Tüm dosya muhtevası birlikte değerlendirildiğinde; yargılamaya esas alınan kusur, maluliyet ve aktüerya raporları ile birlikte davacı vekilinin 18/03/2021 tarihli ıslah dilekçesi de nazara alınarak, davacı … için; Sürekli iş göremezlik süresinde uğradığı maddi zararı için 172.689,94 TL, iyileşme süresinde bakıcı giderinden doğan maddi zararı için 3.458,70 TL, kaçınılmaz tedavi giderinden doğan maddi zararı için 3.500,00 TL, olmak üzere Toplam 179.648,64 TL’nin davalı sigorta şirketinden 30/01/2017 temerrüt tarihinden itibaren (poliçe limiti dahilinde ve tahsilde tekerrür olmamak kaydıyla) işleyecek reeskont faiziyle birlikte alınarak davacıya verilmesine, davacı … için; Geçici iş göremezlik süresinde uğradığı maddi zararı için 5.464,16 TL, iyileşme süresinde bakıcı giderinden doğan maddi zararı için 2.305,80 TL, kaçınılmaz tedavi giderinden doğan maddi zararı için 2.441,74 TL, olmak üzere Toplam 10.211,70 TL’nin davalı sigorta şirketinden 30/01/2017 temerrüt tarihinden itibaren (poliçe limiti dahilinde ve tahsilde tekerrür olmamak kaydıyla) işleyecek reeskont faiziyle birlikte alınarak davacıya verilmesine karar verilmiştir. Davalı sigorta firmasınca sigortalanan …. plakalı aracın kullanım amacı ticari olduğundan reeskont faize hükmedilmiştir.

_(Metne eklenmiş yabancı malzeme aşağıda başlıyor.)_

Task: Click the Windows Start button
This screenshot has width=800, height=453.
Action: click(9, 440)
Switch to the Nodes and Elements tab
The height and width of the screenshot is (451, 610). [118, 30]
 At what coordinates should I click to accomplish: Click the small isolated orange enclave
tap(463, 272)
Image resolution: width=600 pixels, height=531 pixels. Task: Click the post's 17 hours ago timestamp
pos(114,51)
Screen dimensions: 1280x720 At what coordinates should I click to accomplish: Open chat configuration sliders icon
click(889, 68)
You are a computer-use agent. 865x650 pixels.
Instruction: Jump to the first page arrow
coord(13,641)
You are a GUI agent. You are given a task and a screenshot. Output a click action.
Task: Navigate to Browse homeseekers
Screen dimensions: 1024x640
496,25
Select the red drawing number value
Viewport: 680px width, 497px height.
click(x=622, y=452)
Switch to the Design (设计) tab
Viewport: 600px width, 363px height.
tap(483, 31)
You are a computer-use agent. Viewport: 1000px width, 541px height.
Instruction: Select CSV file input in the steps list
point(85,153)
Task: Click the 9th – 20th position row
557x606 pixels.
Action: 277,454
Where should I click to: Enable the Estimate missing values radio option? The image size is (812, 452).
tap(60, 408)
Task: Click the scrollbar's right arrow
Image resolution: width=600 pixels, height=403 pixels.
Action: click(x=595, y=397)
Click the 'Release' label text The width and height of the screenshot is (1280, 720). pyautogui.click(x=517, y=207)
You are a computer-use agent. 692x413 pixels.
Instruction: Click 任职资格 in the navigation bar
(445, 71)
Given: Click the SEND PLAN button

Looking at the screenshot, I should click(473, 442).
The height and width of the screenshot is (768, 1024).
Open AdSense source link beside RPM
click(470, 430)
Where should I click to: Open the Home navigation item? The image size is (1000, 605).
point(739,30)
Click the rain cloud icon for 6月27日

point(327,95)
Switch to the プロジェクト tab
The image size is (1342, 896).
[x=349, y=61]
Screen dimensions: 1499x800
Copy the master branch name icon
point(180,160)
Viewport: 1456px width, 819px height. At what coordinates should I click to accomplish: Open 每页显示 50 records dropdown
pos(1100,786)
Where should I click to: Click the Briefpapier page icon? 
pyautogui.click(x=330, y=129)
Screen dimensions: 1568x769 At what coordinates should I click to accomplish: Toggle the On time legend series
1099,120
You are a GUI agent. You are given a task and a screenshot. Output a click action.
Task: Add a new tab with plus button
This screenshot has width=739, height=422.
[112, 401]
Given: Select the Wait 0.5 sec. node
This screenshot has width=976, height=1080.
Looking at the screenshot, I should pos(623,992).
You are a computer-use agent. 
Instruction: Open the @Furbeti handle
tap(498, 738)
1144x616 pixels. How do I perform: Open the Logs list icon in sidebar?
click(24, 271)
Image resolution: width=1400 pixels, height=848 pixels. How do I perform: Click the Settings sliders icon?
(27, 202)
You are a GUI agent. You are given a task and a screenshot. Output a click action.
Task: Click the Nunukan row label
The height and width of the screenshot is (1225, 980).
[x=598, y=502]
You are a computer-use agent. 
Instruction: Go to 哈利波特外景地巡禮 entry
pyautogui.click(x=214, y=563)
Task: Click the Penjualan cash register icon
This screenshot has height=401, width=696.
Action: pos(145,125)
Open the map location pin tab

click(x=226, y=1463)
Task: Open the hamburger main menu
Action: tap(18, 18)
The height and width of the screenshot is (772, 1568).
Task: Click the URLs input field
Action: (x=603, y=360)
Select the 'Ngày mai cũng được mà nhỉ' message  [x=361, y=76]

Her ne kadar davacılar vekili … için geçici iş göremezlik tazminat talebinde bulunmuş ise de; ayrıntıları Yargıtay 17. Hukuk Dairesinin 2019/4660 Esas 2020/4502 Karar sayılı ilamında açıklandığı üzere; davacı …’nün kaza tarihinde 18 yaşını doldurmamış olması, davacının çalışıp gelir elde ettiğine ilişkin muteber bir delil sunulmaması hususları nazara alınarak geçici iş göremezlik tazminat taleplerinin reddine karar verilmiştir.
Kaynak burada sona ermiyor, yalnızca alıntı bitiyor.